EXERCISE INSTRUCTIONS:
Lay out the items below as a Markdown table with the columns Row and Line, starting at the line that contains "Given: Expand Periksa Rincian details" and ending at the line that contains "Looking at the screenshot, I should [85, 35].". Number each line in Row and leave out blank lines.

DATA FOR THIS TASK:
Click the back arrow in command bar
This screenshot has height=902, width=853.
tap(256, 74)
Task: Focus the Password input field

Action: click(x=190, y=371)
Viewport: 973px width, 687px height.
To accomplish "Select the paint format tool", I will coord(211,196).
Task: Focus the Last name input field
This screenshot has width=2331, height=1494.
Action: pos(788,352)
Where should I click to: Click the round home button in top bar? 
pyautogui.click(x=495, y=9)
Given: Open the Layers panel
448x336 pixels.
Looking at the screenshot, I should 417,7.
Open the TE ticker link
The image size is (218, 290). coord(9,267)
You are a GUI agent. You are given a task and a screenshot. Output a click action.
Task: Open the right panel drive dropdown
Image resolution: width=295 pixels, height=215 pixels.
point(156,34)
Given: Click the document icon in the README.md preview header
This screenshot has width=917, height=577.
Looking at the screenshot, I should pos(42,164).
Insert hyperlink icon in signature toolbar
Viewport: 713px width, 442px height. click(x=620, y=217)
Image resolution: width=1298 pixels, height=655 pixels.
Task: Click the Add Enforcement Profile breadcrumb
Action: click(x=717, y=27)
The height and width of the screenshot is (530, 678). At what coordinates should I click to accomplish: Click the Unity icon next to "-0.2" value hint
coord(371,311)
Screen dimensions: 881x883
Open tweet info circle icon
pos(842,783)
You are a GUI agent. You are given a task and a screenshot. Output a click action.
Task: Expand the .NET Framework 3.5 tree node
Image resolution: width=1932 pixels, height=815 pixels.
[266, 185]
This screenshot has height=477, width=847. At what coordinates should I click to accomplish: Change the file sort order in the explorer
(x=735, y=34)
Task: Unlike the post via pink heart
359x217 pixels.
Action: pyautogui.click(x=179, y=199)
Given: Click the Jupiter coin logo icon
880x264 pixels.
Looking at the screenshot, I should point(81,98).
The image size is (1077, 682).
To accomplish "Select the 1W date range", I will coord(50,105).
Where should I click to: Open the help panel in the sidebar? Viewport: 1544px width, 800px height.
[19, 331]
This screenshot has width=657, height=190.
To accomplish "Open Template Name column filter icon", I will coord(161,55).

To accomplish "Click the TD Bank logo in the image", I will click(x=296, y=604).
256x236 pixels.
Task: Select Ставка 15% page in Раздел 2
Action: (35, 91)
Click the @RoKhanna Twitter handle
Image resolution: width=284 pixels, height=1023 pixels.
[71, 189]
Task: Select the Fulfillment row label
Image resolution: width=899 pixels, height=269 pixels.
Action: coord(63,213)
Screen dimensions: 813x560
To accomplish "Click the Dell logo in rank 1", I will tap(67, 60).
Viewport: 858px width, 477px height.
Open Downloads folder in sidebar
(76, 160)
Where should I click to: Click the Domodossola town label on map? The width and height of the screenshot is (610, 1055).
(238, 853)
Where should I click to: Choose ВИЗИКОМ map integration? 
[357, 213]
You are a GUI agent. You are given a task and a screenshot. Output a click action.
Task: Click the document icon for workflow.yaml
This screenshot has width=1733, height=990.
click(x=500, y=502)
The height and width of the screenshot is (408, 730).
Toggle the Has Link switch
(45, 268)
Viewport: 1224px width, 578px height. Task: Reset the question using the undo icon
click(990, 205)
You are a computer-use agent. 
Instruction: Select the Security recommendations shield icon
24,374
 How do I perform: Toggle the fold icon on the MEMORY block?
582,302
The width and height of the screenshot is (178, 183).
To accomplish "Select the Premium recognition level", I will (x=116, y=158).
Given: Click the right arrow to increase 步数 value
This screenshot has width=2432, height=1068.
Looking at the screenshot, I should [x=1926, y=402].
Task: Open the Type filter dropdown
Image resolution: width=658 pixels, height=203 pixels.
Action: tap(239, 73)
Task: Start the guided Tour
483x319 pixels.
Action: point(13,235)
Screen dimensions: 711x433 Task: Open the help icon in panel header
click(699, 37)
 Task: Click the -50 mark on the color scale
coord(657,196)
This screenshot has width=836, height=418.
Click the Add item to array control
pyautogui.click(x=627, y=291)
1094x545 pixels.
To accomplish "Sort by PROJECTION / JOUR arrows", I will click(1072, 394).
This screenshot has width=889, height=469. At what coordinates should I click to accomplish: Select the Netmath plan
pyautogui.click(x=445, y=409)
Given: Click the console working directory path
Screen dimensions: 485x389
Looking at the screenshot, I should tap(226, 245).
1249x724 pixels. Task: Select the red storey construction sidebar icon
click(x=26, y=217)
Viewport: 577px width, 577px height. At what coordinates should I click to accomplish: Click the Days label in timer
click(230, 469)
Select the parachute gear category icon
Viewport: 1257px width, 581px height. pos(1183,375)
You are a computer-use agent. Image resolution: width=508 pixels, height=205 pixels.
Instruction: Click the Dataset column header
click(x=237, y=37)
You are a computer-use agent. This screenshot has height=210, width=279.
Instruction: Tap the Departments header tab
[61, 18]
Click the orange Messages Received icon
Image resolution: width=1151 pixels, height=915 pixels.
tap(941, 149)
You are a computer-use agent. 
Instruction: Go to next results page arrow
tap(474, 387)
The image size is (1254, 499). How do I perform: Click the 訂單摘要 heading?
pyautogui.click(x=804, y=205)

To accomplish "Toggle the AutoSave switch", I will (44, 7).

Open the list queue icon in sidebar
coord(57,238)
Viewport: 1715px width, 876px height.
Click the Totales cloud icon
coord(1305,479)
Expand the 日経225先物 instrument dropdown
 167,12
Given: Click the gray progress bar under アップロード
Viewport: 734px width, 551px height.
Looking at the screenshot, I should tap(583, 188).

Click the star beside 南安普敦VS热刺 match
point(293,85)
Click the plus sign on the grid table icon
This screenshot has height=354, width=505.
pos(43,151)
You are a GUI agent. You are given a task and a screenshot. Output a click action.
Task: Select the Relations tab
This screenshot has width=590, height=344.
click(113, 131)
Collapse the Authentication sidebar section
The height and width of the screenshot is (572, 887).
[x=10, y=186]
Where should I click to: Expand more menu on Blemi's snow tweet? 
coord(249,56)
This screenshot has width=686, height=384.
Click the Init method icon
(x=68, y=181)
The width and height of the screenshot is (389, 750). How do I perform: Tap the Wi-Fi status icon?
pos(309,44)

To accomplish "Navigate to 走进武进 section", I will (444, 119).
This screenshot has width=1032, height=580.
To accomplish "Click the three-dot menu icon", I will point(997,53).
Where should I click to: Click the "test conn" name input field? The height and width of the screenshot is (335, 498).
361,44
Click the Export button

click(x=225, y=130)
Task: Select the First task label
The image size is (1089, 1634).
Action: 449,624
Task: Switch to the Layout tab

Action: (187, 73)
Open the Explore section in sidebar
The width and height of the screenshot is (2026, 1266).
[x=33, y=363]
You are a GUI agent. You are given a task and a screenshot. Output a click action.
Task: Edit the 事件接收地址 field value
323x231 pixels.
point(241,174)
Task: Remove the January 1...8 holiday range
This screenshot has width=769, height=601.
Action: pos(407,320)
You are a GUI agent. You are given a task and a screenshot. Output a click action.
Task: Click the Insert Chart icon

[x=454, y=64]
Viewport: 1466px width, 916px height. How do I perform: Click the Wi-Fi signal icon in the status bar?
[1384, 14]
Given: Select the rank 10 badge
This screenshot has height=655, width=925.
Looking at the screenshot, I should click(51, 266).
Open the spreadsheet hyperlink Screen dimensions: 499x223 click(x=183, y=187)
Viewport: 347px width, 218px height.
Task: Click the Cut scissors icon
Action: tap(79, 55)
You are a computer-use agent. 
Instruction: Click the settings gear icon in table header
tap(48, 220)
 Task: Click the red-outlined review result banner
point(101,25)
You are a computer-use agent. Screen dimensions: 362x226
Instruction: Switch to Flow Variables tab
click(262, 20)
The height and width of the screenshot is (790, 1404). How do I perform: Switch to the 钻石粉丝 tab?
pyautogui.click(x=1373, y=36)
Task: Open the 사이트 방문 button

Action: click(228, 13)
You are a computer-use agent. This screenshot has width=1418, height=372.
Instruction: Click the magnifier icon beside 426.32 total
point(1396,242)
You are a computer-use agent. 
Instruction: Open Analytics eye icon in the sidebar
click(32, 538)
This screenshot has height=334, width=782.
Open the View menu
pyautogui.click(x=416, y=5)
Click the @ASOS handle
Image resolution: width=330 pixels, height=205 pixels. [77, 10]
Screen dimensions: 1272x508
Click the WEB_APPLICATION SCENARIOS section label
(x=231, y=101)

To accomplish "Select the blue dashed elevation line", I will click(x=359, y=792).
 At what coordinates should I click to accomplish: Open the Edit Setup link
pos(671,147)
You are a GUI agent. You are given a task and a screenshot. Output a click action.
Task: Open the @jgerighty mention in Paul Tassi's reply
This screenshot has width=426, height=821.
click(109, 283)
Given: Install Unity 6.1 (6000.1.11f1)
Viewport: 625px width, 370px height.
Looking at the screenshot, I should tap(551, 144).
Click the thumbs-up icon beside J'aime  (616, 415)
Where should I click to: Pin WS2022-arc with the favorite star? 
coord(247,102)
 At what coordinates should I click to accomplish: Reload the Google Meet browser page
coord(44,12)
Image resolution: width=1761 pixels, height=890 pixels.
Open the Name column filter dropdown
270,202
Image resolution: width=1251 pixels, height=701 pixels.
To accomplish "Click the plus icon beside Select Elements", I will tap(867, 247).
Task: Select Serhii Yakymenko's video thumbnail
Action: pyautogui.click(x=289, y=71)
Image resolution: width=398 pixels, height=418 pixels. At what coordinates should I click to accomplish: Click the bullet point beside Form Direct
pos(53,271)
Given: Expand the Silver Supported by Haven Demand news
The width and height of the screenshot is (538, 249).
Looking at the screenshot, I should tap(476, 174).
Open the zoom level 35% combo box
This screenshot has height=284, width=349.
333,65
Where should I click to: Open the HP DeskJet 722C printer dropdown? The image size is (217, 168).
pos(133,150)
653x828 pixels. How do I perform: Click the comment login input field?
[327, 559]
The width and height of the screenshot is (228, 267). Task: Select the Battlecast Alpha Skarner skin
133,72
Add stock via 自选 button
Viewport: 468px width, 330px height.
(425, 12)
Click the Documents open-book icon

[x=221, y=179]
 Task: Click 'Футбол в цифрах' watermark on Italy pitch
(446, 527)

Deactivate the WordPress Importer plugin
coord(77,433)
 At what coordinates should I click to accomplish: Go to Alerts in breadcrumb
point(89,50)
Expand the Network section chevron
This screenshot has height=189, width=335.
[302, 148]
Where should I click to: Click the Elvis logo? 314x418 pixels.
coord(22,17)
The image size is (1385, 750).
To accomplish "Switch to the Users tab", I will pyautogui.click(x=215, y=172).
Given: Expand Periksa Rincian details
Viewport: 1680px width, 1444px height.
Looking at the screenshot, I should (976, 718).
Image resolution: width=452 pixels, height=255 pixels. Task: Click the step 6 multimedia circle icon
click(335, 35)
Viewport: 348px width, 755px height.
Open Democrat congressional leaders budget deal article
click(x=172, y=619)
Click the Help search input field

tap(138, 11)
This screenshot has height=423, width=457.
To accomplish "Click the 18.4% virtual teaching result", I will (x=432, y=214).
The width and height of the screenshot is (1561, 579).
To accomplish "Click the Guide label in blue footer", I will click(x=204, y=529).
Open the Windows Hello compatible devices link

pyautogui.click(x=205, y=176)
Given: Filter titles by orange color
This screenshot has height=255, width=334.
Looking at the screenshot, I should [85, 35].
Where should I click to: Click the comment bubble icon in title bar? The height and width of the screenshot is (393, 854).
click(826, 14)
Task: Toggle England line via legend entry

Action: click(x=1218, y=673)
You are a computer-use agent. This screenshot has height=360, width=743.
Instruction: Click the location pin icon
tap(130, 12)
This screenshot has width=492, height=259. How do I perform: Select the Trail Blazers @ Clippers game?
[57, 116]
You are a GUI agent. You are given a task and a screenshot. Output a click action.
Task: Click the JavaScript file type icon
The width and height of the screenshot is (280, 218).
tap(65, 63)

THE REPLY:
| Row | Line |
|---|---|
| 1 | Given: Expand Periksa Rincian details |
| 2 | Viewport: 1680px width, 1444px height. |
| 3 | Looking at the screenshot, I should (976, 718). |
| 4 | Image resolution: width=452 pixels, height=255 pixels. Task: Click the step 6 multimedia circle icon |
| 5 | click(335, 35) |
| 6 | Viewport: 348px width, 755px height. |
| 7 | Open Democrat congressional leaders budget deal article |
| 8 | click(x=172, y=619) |
| 9 | Click the Help search input field |
| 10 | tap(138, 11) |
| 11 | This screenshot has height=423, width=457. |
| 12 | To accomplish "Click the 18.4% virtual teaching result", I will (x=432, y=214). |
| 13 | The width and height of the screenshot is (1561, 579). |
| 14 | To accomplish "Click the Guide label in blue footer", I will click(x=204, y=529). |
| 15 | Open the Windows Hello compatible devices link |
| 16 | pyautogui.click(x=205, y=176) |
| 17 | Given: Filter titles by orange color |
| 18 | This screenshot has height=255, width=334. |
| 19 | Looking at the screenshot, I should [85, 35]. |